Coût de la violence dans le monde en 2013 : 9,8 mille milliards de dollars

L’activité terroriste et les conflits internes sont incriminés dans une tendance à l’augmentation de la violence pour la 7ème année consécutive. Une évolution à la baisse progressive, qui indique les auteurs du rapport, « renverse 60 années d’une tendance à la hausse de la paix mondiale qui remontait à la fin de la Seconde Guerre mondiale ».

« Alors qu’on a vu des développements positifs dans certaines parties du monde, la situation des onze pays les moins pacifiques s’est encore aggravée, ce qui réduit la moyenne mondiale » a indiqué Daniel Hyslop, le vice-président de la recherche globale pour l’Indice mondial de la paix.

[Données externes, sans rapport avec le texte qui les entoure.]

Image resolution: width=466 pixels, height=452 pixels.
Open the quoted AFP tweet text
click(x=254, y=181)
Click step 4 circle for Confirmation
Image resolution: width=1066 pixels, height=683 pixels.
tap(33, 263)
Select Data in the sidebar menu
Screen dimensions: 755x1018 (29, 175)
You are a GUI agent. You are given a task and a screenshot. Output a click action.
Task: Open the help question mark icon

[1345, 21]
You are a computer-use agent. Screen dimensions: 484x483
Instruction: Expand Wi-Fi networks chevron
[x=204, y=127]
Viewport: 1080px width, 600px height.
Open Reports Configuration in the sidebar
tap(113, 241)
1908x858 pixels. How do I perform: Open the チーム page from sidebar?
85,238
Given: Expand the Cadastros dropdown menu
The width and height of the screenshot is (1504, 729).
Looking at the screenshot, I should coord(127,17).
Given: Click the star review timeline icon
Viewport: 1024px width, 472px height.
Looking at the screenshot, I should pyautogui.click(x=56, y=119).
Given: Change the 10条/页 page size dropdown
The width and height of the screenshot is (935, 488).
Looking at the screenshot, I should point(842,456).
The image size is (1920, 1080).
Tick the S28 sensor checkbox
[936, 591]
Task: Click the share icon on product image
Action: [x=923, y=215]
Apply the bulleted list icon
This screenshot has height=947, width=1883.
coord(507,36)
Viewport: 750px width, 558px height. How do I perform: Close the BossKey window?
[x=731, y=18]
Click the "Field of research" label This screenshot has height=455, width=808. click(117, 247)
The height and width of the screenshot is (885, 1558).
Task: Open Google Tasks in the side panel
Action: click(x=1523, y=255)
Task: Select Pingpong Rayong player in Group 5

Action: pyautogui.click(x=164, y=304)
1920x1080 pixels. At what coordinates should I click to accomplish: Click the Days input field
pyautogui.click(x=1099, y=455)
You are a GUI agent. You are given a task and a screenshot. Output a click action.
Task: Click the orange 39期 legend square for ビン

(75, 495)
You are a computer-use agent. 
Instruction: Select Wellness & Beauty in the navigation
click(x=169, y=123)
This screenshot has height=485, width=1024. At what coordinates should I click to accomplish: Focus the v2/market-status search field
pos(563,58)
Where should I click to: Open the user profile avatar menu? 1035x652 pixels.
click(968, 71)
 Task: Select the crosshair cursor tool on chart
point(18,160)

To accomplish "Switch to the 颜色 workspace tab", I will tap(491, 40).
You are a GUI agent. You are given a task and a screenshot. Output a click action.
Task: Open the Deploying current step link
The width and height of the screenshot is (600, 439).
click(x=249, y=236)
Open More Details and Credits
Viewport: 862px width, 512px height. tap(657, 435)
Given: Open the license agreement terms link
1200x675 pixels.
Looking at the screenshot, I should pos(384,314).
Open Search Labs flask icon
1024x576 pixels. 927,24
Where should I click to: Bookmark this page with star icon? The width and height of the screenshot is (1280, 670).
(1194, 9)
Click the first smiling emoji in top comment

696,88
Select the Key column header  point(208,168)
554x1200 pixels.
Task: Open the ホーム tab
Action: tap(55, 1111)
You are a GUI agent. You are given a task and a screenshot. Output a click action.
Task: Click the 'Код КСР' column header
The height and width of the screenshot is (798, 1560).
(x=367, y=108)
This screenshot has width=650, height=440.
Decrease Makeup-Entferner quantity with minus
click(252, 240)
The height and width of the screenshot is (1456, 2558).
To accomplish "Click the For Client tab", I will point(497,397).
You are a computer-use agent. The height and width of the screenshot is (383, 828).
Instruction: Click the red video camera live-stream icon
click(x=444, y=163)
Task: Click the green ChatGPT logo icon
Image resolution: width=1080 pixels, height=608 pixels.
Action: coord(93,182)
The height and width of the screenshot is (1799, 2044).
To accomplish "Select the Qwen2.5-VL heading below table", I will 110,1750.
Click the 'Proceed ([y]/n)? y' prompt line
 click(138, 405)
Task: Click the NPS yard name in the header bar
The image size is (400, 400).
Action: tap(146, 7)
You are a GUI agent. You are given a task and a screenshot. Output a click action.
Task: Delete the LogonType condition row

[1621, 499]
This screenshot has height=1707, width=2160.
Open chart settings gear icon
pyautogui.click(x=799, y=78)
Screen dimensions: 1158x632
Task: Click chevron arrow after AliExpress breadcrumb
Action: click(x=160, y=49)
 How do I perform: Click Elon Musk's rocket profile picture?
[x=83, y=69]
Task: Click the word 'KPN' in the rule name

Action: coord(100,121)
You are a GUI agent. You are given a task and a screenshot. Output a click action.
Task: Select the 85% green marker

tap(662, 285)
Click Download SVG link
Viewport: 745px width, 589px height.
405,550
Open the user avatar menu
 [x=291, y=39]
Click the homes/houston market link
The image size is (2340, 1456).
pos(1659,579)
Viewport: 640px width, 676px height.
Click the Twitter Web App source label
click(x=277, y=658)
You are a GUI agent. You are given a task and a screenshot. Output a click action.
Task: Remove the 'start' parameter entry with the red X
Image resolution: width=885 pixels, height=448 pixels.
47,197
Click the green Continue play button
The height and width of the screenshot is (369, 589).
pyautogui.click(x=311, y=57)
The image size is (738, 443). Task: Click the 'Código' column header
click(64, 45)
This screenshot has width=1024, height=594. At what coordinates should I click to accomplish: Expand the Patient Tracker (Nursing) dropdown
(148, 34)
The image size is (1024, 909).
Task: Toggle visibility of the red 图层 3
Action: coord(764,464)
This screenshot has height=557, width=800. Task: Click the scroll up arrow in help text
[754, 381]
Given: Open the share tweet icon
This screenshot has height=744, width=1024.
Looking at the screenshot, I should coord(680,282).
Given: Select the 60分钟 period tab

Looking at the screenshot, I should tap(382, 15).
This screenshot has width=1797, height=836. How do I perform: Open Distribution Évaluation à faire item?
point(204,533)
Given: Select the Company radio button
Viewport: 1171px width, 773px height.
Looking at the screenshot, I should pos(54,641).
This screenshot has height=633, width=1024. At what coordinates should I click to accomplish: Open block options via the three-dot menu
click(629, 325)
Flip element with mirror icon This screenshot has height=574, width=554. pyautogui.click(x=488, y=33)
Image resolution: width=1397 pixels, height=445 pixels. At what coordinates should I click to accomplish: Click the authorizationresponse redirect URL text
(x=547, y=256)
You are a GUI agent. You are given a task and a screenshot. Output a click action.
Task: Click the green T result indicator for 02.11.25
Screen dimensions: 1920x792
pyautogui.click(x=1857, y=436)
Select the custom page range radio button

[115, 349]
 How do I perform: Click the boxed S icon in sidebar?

La région Moyen-Orient et Afrique du Nord (MENA) attire toujours l’attention, indique le rapport en relevant que « de nombreux conflits résultant du Printemps arabe continuent de s’intensifier ». Il note, « sans surprise » que l’l’Égypte et la Syrie sont les deux pays qui voient leurs résultats globaux se détériorer le plus, l’Égypte affichant la deuxième plus forte baisse à l’échelle mondiale. La Syrie, elle, détrône l’Afghanistan en tant que pays le plus dangereux du monde.

Cercle vicieux

L’Afrique subsaharienne affiche la deuxième plus forte détérioration des scores régionaux mais ses résultats sont supérieurs à celui des régions Russie/Eurasie, MoyenOrient/Afrique du Nord et Asie du Sud. « Quatre des dix pays présentant les plus fortes variations négatives de leur résultat proviennent de cette région, avec en tête le Soudan du Sud et la République centrafricaine ».

Steve Killelea, fondateur et président exécutif de l’Institut pour l’économie et la paix (IEP), se montre assez pessimiste. Il note que de nombreux macro-facteurs » expliquent la détérioration de la paix au cours des sept dernières années : la crise financière mondiale, les répercussions du Printemps arabe et la propagation continue du terrorisme.

« Ces effets étant susceptibles de perdurer dans un avenir proche, il est peu probable que le niveau de paix rebondisse de manière significative ». « Il en résulte des coûts très réels pour l’économie mondiale : l’augmentation de l’impact économique mondial de la violence et de son endiguement équivaut à 19 % de la croissance économique mondiale de 2012 à 2013. Pour mettre ce chiffre en perspective, cela représente environ 1 350 USD par personne ».

Steve Killelea met en garde contre un cercle un cercle vicieux : « la faiblesse de la croissance économique induirait des niveaux plus élevés de violence, dont l’endiguement réduirait la croissance économique. « . Les dépenses engagées pour combattre la violence ont pour conséquence de réduire les moyens affectés aux secteurs  » qui aident à réduire la violence sur le long terme, tels que l’éducation et la santé ».